Les lauréats du Prix Noailles ont aussi occupé 17 fois la 2ème place avec Achille (1889), Cherbourg (1895), Flacon (1897), Quo Vadis (1903), Querido (1906), Combourg (1911), Biribi (1926), Actor (1937), Corindon (1952), Vimy (1955), Match (1961), Diatome (1965), Sancy (1972), Twig Moss (1976), Dancehall (1989), Super Célèbre (2003) et Planteur (2010) ; et 6 fois la 3ème place avec Tibère (1901), His Eminence (1945), Giafar (1947), Flush Royal (1948), Lacaduv (1950) et Tanerko (1956).

Les pouliches et le Prix Noailles

Jusqu’à la Première Guerre mondiale il n’était pas rare de voir des pouliches s’aligner dans le Prix Noailles. Sept d’entre elles furent victorieuses : Clémentine (1878), Aïda (1885), Verdière (1886), Alicante (1890), Primrose (1891), Riposte (1896) et La Serqueuse (1907). Parmi elles, seule Primrose parvint à remporter le Prix de Diane.
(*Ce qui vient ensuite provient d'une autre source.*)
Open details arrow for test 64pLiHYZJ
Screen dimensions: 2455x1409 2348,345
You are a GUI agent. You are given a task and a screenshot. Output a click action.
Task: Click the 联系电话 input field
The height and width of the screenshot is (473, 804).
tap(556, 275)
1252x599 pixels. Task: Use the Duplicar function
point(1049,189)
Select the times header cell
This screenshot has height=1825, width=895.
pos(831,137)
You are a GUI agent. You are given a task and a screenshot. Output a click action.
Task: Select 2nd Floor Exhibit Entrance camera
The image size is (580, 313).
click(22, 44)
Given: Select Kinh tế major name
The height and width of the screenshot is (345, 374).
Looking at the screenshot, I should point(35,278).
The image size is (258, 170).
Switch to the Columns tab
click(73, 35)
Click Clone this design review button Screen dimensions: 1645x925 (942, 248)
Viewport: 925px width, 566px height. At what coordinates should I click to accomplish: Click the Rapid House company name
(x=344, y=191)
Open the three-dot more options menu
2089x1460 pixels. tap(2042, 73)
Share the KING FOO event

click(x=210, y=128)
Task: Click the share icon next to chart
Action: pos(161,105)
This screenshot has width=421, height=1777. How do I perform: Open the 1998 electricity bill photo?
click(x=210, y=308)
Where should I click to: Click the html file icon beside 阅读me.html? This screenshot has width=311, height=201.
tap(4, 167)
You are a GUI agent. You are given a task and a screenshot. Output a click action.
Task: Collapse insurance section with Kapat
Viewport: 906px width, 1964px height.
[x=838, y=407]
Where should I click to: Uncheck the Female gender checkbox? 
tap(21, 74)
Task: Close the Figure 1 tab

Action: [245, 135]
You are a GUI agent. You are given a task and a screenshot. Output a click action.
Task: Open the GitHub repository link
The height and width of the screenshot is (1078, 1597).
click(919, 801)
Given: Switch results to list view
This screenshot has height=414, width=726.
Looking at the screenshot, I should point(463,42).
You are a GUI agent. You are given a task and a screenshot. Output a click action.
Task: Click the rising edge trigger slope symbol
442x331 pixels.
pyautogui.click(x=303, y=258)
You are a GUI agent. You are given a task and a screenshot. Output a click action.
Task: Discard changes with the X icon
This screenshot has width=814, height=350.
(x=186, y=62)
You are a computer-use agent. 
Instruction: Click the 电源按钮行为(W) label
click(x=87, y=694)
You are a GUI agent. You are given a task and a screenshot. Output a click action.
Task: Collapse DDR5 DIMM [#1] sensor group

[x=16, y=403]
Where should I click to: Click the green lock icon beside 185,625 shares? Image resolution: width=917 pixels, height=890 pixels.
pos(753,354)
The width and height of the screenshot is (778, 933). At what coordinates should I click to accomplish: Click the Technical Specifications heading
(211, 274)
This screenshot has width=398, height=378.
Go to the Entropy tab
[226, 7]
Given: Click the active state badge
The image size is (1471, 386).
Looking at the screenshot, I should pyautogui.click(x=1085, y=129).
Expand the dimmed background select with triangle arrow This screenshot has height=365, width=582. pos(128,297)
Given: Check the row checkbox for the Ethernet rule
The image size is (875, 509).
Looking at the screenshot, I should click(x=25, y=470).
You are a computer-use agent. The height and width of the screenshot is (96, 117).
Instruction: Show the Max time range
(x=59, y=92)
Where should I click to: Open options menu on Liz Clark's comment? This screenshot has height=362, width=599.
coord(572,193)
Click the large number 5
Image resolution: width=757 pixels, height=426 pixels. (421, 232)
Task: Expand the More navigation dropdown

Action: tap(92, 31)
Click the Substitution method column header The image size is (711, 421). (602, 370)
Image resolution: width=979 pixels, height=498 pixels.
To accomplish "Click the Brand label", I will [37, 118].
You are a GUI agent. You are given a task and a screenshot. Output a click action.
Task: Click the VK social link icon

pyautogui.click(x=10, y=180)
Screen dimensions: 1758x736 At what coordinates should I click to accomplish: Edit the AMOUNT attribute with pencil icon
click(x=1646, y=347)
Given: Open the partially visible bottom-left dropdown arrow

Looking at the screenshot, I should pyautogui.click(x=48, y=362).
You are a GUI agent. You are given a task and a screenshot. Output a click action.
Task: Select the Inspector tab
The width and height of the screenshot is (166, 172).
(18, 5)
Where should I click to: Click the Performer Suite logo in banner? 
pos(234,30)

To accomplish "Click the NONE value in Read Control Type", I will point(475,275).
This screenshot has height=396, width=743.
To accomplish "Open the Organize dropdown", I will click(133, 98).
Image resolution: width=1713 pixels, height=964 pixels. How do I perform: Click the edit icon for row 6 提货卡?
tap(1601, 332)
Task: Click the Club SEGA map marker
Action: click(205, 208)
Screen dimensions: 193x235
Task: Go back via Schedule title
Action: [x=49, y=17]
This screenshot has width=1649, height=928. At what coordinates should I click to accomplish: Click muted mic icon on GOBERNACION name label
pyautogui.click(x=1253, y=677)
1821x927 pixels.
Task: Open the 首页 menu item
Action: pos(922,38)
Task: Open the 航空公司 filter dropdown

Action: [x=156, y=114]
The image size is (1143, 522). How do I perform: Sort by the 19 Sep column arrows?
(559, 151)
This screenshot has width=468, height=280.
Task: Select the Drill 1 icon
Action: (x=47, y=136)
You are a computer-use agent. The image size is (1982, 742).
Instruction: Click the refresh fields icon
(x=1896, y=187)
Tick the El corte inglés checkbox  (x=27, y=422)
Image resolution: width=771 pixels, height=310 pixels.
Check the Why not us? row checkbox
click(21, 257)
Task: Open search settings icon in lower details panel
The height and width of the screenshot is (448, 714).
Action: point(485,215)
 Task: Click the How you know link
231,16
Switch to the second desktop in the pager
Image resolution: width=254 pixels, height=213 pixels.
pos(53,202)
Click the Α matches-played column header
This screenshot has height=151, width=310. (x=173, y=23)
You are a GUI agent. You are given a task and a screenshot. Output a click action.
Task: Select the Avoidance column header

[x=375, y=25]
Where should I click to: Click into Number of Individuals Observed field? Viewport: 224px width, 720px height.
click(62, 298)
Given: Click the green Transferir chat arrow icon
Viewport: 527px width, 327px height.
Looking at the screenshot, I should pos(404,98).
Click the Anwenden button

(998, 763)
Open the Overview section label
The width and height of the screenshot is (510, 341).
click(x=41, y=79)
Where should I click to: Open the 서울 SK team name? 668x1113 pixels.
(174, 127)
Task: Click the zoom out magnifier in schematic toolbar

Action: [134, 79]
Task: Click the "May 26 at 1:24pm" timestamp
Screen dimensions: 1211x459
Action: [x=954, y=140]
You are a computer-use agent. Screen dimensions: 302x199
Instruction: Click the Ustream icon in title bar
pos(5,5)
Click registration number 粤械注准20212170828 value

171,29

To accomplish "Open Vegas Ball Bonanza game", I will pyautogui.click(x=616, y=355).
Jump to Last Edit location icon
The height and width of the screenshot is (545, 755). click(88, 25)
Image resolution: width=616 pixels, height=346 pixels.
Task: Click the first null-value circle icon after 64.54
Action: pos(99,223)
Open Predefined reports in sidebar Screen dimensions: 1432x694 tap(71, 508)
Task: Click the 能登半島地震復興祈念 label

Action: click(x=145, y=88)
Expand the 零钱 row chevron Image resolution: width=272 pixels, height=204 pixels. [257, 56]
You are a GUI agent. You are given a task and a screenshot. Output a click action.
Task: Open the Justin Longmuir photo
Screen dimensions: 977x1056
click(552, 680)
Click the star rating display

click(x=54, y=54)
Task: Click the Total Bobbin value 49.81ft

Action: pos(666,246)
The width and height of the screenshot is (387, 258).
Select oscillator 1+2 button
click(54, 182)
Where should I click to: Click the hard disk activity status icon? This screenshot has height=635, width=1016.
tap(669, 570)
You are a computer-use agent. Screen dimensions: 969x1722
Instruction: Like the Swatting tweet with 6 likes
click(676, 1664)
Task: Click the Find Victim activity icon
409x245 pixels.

Bien que la course leur soit toujours ouverte, les pouliches brillent par leur absence, la dernière d’entre elles ayant pris une place d’honneur étant Vigilance, deuxième en 1942.

 

Propriétaires

  • Casaque Wildenstein (5 victoires) : Catus (1977), Pistolet Bleu (1991) et Gunboat Diplomacy (1994) pour Daniel, puis Super Célèbre (2003) et Planteur (2010) sous les couleurs de l’Ecurie Wildenstein.
  • Marcel Boussac (4 victoires) : Irismond (1924), Pharis (1939), Giafar (1947) et Faublas (1953).
  • Guy de Rothschild (4 victoires) : Diatome (1965), Premier Violon (1966), Luthier (1968) et Jeu de Paille (1983).
  • Casaque Wertheimer (4 victoires) : Val de l'Orne (1975) pour Jacques Wertheimer, Special Quest (1998), Slalom (2019) et Junko (2022) pour Wertheimer & Frère.
  • Alphonse de Rothschild (3 victoires) : Forum (1881), Aïda (1885) et Glacier (1902).
  • Edmond Blanc (3 victoires) : Quo Vadis (1903), Ajax (1904) et Jardy (1905).
  • A. K. Macomber (3 victoires) : Pendennis (1920), Red Hawk (1925) et Bengal (1933).
  • Edouard de Rothschild (3 victoires) : Bosphore (1932), Zenodore (1934) et Anchois (1938).
  • Mme Léon Volterra (3 victoires) : Le Grand Bi (1954), Noelor (1958) et Cariellor (1984).
  • Jean-Luc Lagardère (3 victoires) : Walk on Mix (1995), Fragrant Mix (1997) et Slickly (1999).
  • Sue Magnier (3 victoires) : Ballingarry (2002), Soldier of Fortune (2007) et Tableaux (2014).

 

Entraîneurs

  • André Fabre (13 victoires) : Jeu de Paille (1983), Cariellor (1984), Dancehall (1989), Fort Wood (1993), Walk on Mix (1995), Fragrant Mix (1997), Slickly (1999), Gentlewave (2006), Grand Vent (2011), Tableaux (2013), Soleil Marin (2017), Slalom (2019), Junko (2022).
  • Lucien Robert (5 victoires) : Le Corrège (1928), Château Bouscaut (1930), Bosphore (1932), Zenodore (1934) et Anchois (1938).
  • François Mathet (5 victoires) : Le Grand Bi (1954), Tanerko (1956), Noelor (1958), Match (1961) et Calchaqui (1963).
  • Elie Lellouche (5 victoires) : Pistolet Bleu (1991), Gunboat Diplomacy (1994), Helissio (1996), Super Célèbre (2003) et Planteur (2010).
  • George Cunnington senior (4 victoires) : Gournay (1887), Primrose (1891), Aveu (1909) et Aloès III (1910).
  • Christiane Head-Maarek (4 victoires) : Lydian (1981), Bering (1986), Special Quest (1998) et Full of Gold (2008).
  • Jean-Claude Rouget (4 victoires) : Ruwi (2005), Grandcamp (2009), Pharrell (2018), Cheshire Academy (2021).

 

Jockeys

  • Freddy Head (6 victoires) : Goodly (1969), Dragoon (1970), Val de l’Orne (1975), Lydian (1981), Nerio (1988) et Grand Plaisir (1992).
  • Charles Bouillon (5 victoires) : Bosphore (1932), Zenodore (1934), Anchois (1938), Prince Chevalier (1946) et Rancio (1949).
  • Jean Deforge (5 victoires) : Le Ventoux (1960), Diatome (1965), Premier Violon (1966), Roi Dagobert (1967) et Luthier (1968)
  • George Stern (4 victoires) : Ajax (1904), Jardy (1905), Impérial II (1912) et Irismond (1924).
  • Roger Poincelet (4 victoires) : Prince Bio (1944), Giafar (1947), Corindon (1952) et Le Grand Bi (1954).
  • Yves Saint-Martin (4 victoires) : Match (1961), Calchaqui (1963), Catus (1977) et Sadjiyd (1987).
  • Christophe Soumillon (4 victoires) : Anabaa Blue (2001), Voix du Nord (2004) et Soldier of Fortune (2007).
  • Maxime Guyon (4 victoires) : Grand Vent (2011), Tableaux (2013), Slalom (2019), Junko (2022).